This facilitates utilization of an RPC-based proxy, thereby
enabling firewall navigation. The RPC-based proxy 410, which may
run in a user-mode on the TS, can forward received data to a socket
listener 412, which may run in kernel-mode on the TS.
[0044] As discussed above, clients may use a remote protocol such
as Remote Desktop Protocol (RDP) to connect to a resource using
terminal services. When a remote desktop client connects to a
terminal server via a terminal server gateway, the gateway may open
a socket connection with the terminal server and redirect client
traffic on the RDP port or a port dedicated to remote access
services. The gateway may also perform certain gateway specific
exchanges with the client using a terminal server gateway protocol
transmitted over HTTPS.
[0045] A virtual machine monitor, such as a hypervisor, is a
program that creates virtual machines, each with virtualized
hardware resources which may be backed by underlying physical
hardware resources.
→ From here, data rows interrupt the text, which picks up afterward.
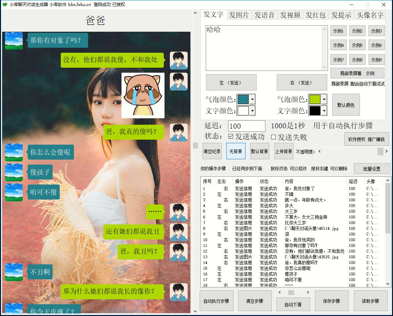Click the sky avatar beside 不丑啊
The height and width of the screenshot is (316, 393).
pyautogui.click(x=14, y=272)
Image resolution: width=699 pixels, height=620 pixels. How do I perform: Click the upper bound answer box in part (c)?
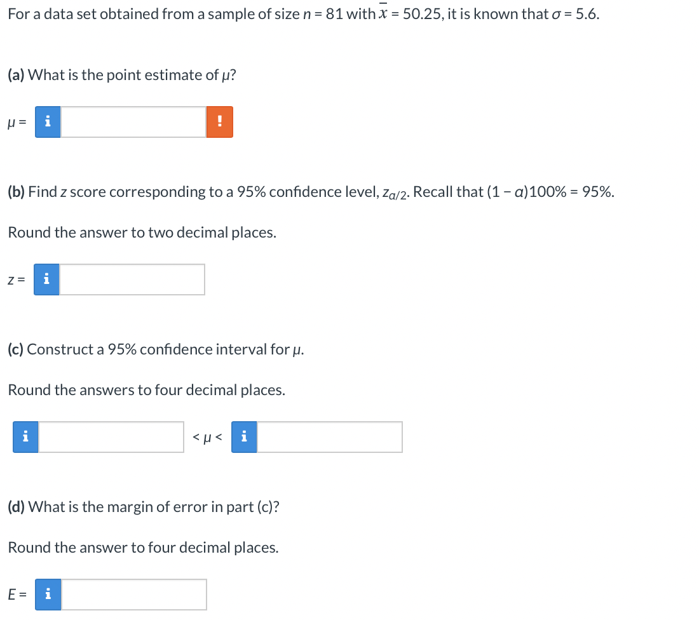[x=330, y=436]
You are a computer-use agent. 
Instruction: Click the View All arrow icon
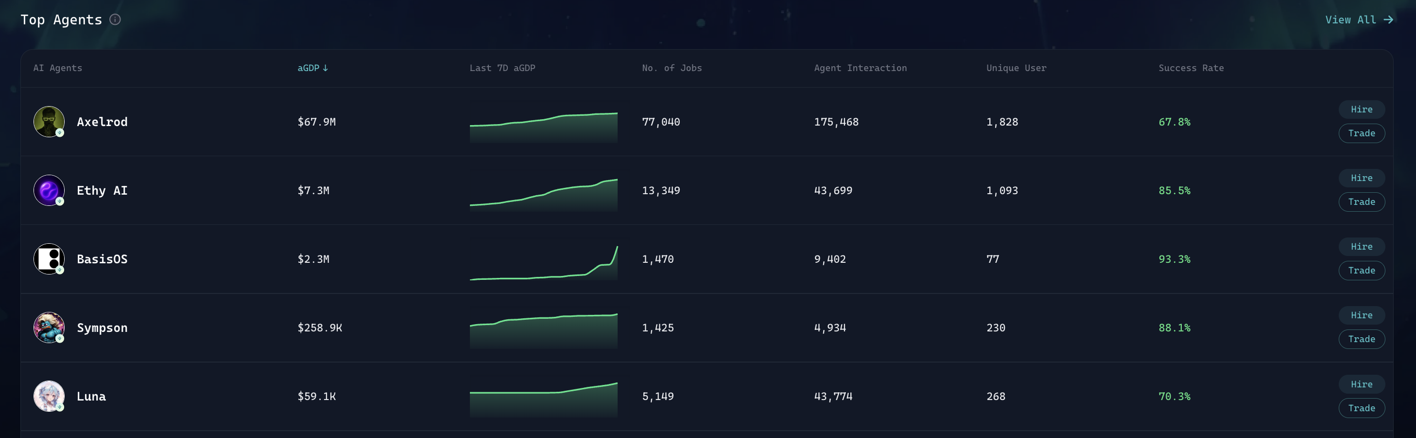pos(1389,20)
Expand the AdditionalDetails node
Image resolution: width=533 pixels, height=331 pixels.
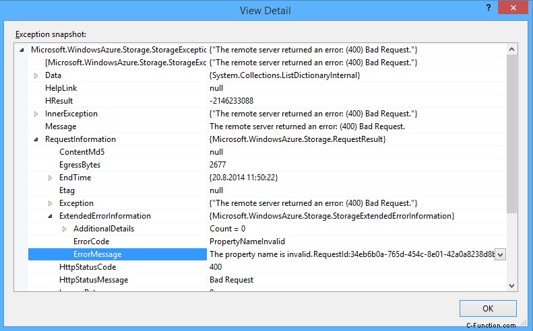point(65,229)
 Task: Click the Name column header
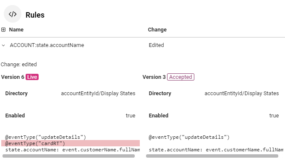click(16, 30)
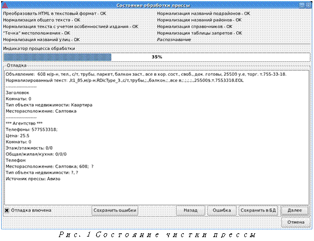Click the red application icon in title bar
Image resolution: width=314 pixels, height=241 pixels.
(5, 6)
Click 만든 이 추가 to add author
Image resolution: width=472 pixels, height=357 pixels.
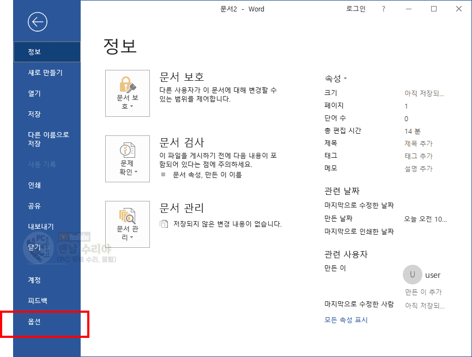pyautogui.click(x=423, y=292)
FIG. 1 a illustrates a virtual machine
environment 100, with a plurality of virtual machines 120, 121,
comprising a plurality of virtual processors 110, 112, 114, 116,
and corresponding guest operating systems 130, 132. The virtual
machines 120, 121 are maintained by a virtualizing layer 140 which
may comprise of a scheduler 142 and other components (not shown),
where the virtualizing layer 140 virtualizes hardware 150 for the
plurality of virtual machines 120, 121. The plurality of virtual
processors 110, 112, 114, 116 can be the virtual counterparts of
underlying hardware physical processors 160, 162.
[0046] All of these variations for implementing the above mentioned
partitions are just exemplary implementations, and nothing herein
should be interpreted as limiting the disclosure to any particular
virtualization aspect.
Encoding/Decoding of Tiled Data
[0047] Described herein is a system and method for encoding and
decoding electronic information, and may include an encoding system
with a tiling module that initially divides source image data into
data tiles. A frame differencing module may then output only
altered data tiles to various processing modules that convert the
altered data tiles into corresponding tile components.
[0048] In an embodiment, a quantizer may perform a compression
procedure upon the tile components to generate compressed data
according to an adjustable quantization parameter. An adaptive
entropy selector may then select one of a plurality of available
entropy encoders to perform an entropy encoding procedure to
thereby produce encoded data. The entropy encoder may also utilize
a feedback loop to adjust the quantization parameter in light of
current transmission bandwidth characteristics.
[0049] The process of encoding and decoding may generally use one
or more methods and systems described in commonly assigned U.S.
Pat. No. 7,460,725 entitled "System And Method For Effectively
Encoding And Decoding Electronic Information," hereby incorporated
by reference in its entirety.
[0050] Referring to FIG. 5, a block diagram of an encoding system
500 is shown, in accordance with one embodiment of the present
disclosure. In alternate embodiments, encoding system 500 may be
implemented using components and configurations in addition to, or
instead of, certain of those components and configurations
discussed below in conjunction with the FIG. 5 embodiment. For
example, encoding system 500 is discussed in the context of
processing image data. However, in alternate embodiments, certain
concepts and techniques from the present disclosure may be
similarly utilized for processing other types of electronic
information.
[0051] In the FIG. 5 embodiment, encoding system 500 may initially
receive source image 501 as a frame of image data from any
appropriate data source. A tiling module 502 then divides source
image 501 into individual tiles that are implemented as contiguous
sections of image data from source image 501. The individual tiles
may be configured in any desired manner. For example, in certain
embodiments, an individual tile may be implemented as a pixel array
that is 128 pixels wide by 128 pixels high.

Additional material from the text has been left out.